Your assignment: Return each line of the data that follows exactly as it reads.

• • • • • • •

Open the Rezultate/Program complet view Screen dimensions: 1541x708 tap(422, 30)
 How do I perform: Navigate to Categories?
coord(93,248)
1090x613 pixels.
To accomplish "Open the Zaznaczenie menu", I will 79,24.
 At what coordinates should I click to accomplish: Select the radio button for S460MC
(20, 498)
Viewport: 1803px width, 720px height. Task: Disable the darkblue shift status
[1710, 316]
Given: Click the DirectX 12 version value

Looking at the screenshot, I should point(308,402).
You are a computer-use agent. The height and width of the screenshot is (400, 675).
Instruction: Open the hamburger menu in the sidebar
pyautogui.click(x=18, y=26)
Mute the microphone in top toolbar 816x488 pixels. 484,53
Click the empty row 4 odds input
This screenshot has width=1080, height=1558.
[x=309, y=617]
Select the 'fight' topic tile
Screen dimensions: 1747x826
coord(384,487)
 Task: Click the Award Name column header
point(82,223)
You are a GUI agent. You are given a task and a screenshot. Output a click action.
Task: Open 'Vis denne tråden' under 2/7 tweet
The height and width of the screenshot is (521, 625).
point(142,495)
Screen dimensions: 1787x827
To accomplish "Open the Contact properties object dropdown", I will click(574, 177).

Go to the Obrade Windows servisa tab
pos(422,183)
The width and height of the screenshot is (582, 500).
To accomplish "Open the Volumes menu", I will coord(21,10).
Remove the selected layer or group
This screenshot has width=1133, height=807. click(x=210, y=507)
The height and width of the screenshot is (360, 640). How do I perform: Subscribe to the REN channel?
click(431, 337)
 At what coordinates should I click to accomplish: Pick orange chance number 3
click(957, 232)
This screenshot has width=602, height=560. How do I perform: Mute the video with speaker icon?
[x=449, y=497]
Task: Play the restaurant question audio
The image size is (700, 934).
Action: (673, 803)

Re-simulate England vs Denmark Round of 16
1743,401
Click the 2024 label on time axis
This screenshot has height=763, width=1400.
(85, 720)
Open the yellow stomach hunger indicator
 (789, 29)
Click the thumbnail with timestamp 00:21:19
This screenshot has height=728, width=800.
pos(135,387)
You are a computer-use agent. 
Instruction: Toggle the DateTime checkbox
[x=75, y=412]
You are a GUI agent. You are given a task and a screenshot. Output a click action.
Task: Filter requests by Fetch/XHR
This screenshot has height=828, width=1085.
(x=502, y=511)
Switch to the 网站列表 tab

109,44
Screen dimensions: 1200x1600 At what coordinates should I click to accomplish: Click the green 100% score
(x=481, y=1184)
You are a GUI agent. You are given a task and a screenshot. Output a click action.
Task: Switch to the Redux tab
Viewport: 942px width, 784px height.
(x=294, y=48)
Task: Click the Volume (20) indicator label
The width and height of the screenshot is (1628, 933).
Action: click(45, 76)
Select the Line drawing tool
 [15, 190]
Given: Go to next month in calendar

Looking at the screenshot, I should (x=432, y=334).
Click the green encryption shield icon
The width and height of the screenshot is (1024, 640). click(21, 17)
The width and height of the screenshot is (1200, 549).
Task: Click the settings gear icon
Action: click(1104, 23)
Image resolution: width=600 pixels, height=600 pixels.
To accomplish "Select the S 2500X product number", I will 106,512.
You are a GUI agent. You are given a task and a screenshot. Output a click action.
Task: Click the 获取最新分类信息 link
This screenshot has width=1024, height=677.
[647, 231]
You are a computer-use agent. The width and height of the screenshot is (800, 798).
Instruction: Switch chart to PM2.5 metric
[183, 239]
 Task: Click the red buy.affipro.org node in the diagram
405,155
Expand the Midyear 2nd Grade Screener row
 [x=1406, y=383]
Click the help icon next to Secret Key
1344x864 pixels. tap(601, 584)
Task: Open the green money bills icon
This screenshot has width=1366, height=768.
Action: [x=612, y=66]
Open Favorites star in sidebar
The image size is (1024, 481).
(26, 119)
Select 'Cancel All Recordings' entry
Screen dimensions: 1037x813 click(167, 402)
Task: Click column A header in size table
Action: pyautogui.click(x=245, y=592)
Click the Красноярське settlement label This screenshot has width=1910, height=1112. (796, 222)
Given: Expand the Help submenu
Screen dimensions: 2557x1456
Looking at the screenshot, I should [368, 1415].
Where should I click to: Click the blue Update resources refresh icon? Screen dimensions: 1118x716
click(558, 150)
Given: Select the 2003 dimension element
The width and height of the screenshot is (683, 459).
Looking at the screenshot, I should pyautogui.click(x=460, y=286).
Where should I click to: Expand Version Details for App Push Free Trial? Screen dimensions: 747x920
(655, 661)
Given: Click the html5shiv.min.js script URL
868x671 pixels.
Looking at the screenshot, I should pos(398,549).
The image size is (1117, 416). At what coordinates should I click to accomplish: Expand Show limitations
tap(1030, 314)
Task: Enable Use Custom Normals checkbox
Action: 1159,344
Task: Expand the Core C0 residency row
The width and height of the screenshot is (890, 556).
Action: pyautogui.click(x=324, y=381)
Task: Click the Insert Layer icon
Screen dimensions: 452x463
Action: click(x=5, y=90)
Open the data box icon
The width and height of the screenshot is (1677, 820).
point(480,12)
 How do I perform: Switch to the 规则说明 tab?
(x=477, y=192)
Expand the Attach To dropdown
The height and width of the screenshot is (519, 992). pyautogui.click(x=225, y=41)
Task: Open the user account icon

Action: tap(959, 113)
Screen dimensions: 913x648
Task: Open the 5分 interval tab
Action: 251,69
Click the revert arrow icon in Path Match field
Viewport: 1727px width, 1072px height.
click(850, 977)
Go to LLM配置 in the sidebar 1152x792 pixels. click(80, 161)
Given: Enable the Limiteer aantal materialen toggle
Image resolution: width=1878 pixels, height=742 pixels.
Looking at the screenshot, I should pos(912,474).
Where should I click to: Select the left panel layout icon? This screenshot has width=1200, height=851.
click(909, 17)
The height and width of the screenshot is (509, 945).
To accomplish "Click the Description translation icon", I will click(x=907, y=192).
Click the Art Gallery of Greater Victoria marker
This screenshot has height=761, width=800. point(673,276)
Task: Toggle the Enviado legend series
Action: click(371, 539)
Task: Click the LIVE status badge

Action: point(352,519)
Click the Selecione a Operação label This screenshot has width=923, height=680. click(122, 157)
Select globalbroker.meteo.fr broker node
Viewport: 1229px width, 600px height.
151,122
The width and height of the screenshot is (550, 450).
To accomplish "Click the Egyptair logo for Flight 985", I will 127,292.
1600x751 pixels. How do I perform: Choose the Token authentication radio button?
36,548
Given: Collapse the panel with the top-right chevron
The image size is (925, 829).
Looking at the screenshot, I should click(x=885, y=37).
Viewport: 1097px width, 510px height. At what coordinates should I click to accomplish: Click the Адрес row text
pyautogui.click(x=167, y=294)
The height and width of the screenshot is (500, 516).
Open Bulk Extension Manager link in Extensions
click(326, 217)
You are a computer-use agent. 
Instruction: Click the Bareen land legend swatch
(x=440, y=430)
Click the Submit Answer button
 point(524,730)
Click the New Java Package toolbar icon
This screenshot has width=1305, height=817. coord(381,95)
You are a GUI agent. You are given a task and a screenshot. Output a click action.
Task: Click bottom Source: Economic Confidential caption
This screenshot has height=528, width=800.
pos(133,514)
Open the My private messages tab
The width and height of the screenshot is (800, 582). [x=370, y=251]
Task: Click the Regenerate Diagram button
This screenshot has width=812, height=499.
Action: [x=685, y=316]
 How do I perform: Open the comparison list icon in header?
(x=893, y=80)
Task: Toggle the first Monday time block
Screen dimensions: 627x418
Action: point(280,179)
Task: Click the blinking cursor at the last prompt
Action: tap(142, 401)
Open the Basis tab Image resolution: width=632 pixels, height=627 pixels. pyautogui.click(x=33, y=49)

• • • • • • •

Task answer:
Open the Rezultate/Program complet view Screen dimensions: 1541x708 tap(422, 30)
 How do I perform: Navigate to Categories?
coord(93,248)
1090x613 pixels.
To accomplish "Open the Zaznaczenie menu", I will 79,24.
 At what coordinates should I click to accomplish: Select the radio button for S460MC
(20, 498)
Viewport: 1803px width, 720px height. Task: Disable the darkblue shift status
[1710, 316]
Given: Click the DirectX 12 version value

Looking at the screenshot, I should point(308,402).
You are a computer-use agent. The height and width of the screenshot is (400, 675).
Instruction: Open the hamburger menu in the sidebar
pyautogui.click(x=18, y=26)
Mute the microphone in top toolbar 816x488 pixels. 484,53
Click the empty row 4 odds input
This screenshot has width=1080, height=1558.
[x=309, y=617]
Select the 'fight' topic tile
Screen dimensions: 1747x826
coord(384,487)
 Task: Click the Award Name column header
point(82,223)
You are a GUI agent. You are given a task and a screenshot. Output a click action.
Task: Open 'Vis denne tråden' under 2/7 tweet
The height and width of the screenshot is (521, 625).
point(142,495)
Screen dimensions: 1787x827
To accomplish "Open the Contact properties object dropdown", I will click(574, 177).

Go to the Obrade Windows servisa tab
pos(422,183)
The width and height of the screenshot is (582, 500).
To accomplish "Open the Volumes menu", I will coord(21,10).
Remove the selected layer or group
This screenshot has width=1133, height=807. click(x=210, y=507)
The height and width of the screenshot is (360, 640). How do I perform: Subscribe to the REN channel?
click(431, 337)
 At what coordinates should I click to accomplish: Pick orange chance number 3
click(957, 232)
This screenshot has width=602, height=560. How do I perform: Mute the video with speaker icon?
[x=449, y=497]
Task: Play the restaurant question audio
The image size is (700, 934).
Action: (673, 803)

Re-simulate England vs Denmark Round of 16
1743,401
Click the 2024 label on time axis
This screenshot has height=763, width=1400.
(85, 720)
Open the yellow stomach hunger indicator
 (789, 29)
Click the thumbnail with timestamp 00:21:19
This screenshot has height=728, width=800.
pos(135,387)
You are a computer-use agent. 
Instruction: Toggle the DateTime checkbox
[x=75, y=412]
You are a GUI agent. You are given a task and a screenshot. Output a click action.
Task: Filter requests by Fetch/XHR
This screenshot has height=828, width=1085.
(x=502, y=511)
Switch to the 网站列表 tab

109,44
Screen dimensions: 1200x1600 At what coordinates should I click to accomplish: Click the green 100% score
(x=481, y=1184)
You are a GUI agent. You are given a task and a screenshot. Output a click action.
Task: Switch to the Redux tab
Viewport: 942px width, 784px height.
(x=294, y=48)
Task: Click the Volume (20) indicator label
The width and height of the screenshot is (1628, 933).
Action: click(45, 76)
Select the Line drawing tool
 [15, 190]
Given: Go to next month in calendar

Looking at the screenshot, I should (x=432, y=334).
Click the green encryption shield icon
The width and height of the screenshot is (1024, 640). click(21, 17)
The width and height of the screenshot is (1200, 549).
Task: Click the settings gear icon
Action: click(1104, 23)
Image resolution: width=600 pixels, height=600 pixels.
To accomplish "Select the S 2500X product number", I will 106,512.
You are a GUI agent. You are given a task and a screenshot. Output a click action.
Task: Click the 获取最新分类信息 link
This screenshot has width=1024, height=677.
[647, 231]
You are a computer-use agent. The width and height of the screenshot is (800, 798).
Instruction: Switch chart to PM2.5 metric
[183, 239]
 Task: Click the red buy.affipro.org node in the diagram
405,155
Expand the Midyear 2nd Grade Screener row
 [x=1406, y=383]
Click the help icon next to Secret Key
1344x864 pixels. tap(601, 584)
Task: Open the green money bills icon
This screenshot has width=1366, height=768.
Action: [x=612, y=66]
Open Favorites star in sidebar
The image size is (1024, 481).
(26, 119)
Select 'Cancel All Recordings' entry
Screen dimensions: 1037x813 click(167, 402)
Task: Click column A header in size table
Action: pyautogui.click(x=245, y=592)
Click the Красноярське settlement label This screenshot has width=1910, height=1112. (796, 222)
Given: Expand the Help submenu
Screen dimensions: 2557x1456
Looking at the screenshot, I should [368, 1415].
Where should I click to: Click the blue Update resources refresh icon? Screen dimensions: 1118x716
click(558, 150)
Given: Select the 2003 dimension element
The width and height of the screenshot is (683, 459).
Looking at the screenshot, I should pyautogui.click(x=460, y=286).
Where should I click to: Expand Version Details for App Push Free Trial? Screen dimensions: 747x920
(655, 661)
Given: Click the html5shiv.min.js script URL
868x671 pixels.
Looking at the screenshot, I should pos(398,549).
The image size is (1117, 416). At what coordinates should I click to accomplish: Expand Show limitations
tap(1030, 314)
Task: Enable Use Custom Normals checkbox
Action: 1159,344
Task: Expand the Core C0 residency row
The width and height of the screenshot is (890, 556).
Action: pyautogui.click(x=324, y=381)
Task: Click the Insert Layer icon
Screen dimensions: 452x463
Action: click(x=5, y=90)
Open the data box icon
The width and height of the screenshot is (1677, 820).
point(480,12)
 How do I perform: Switch to the 规则说明 tab?
(x=477, y=192)
Expand the Attach To dropdown
The height and width of the screenshot is (519, 992). pyautogui.click(x=225, y=41)
Task: Open the user account icon

Action: tap(959, 113)
Screen dimensions: 913x648
Task: Open the 5分 interval tab
Action: 251,69
Click the revert arrow icon in Path Match field
Viewport: 1727px width, 1072px height.
click(850, 977)
Go to LLM配置 in the sidebar 1152x792 pixels. click(80, 161)
Given: Enable the Limiteer aantal materialen toggle
Image resolution: width=1878 pixels, height=742 pixels.
Looking at the screenshot, I should pos(912,474).
Where should I click to: Select the left panel layout icon? This screenshot has width=1200, height=851.
click(909, 17)
The height and width of the screenshot is (509, 945).
To accomplish "Click the Description translation icon", I will click(x=907, y=192).
Click the Art Gallery of Greater Victoria marker
This screenshot has height=761, width=800. point(673,276)
Task: Toggle the Enviado legend series
Action: click(371, 539)
Task: Click the LIVE status badge

Action: point(352,519)
Click the Selecione a Operação label This screenshot has width=923, height=680. click(122, 157)
Select globalbroker.meteo.fr broker node
Viewport: 1229px width, 600px height.
151,122
The width and height of the screenshot is (550, 450).
To accomplish "Click the Egyptair logo for Flight 985", I will 127,292.
1600x751 pixels. How do I perform: Choose the Token authentication radio button?
36,548
Given: Collapse the panel with the top-right chevron
The image size is (925, 829).
Looking at the screenshot, I should click(x=885, y=37).
Viewport: 1097px width, 510px height. At what coordinates should I click to accomplish: Click the Адрес row text
pyautogui.click(x=167, y=294)
The height and width of the screenshot is (500, 516).
Open Bulk Extension Manager link in Extensions
click(326, 217)
You are a computer-use agent. 
Instruction: Click the Bareen land legend swatch
(x=440, y=430)
Click the Submit Answer button
 point(524,730)
Click the New Java Package toolbar icon
This screenshot has width=1305, height=817. coord(381,95)
You are a GUI agent. You are given a task and a screenshot. Output a click action.
Task: Click bottom Source: Economic Confidential caption
This screenshot has height=528, width=800.
pos(133,514)
Open the My private messages tab
The width and height of the screenshot is (800, 582). [x=370, y=251]
Task: Click the Regenerate Diagram button
This screenshot has width=812, height=499.
Action: [x=685, y=316]
 How do I perform: Open the comparison list icon in header?
(x=893, y=80)
Task: Toggle the first Monday time block
Screen dimensions: 627x418
Action: point(280,179)
Task: Click the blinking cursor at the last prompt
Action: tap(142, 401)
Open the Basis tab Image resolution: width=632 pixels, height=627 pixels. pyautogui.click(x=33, y=49)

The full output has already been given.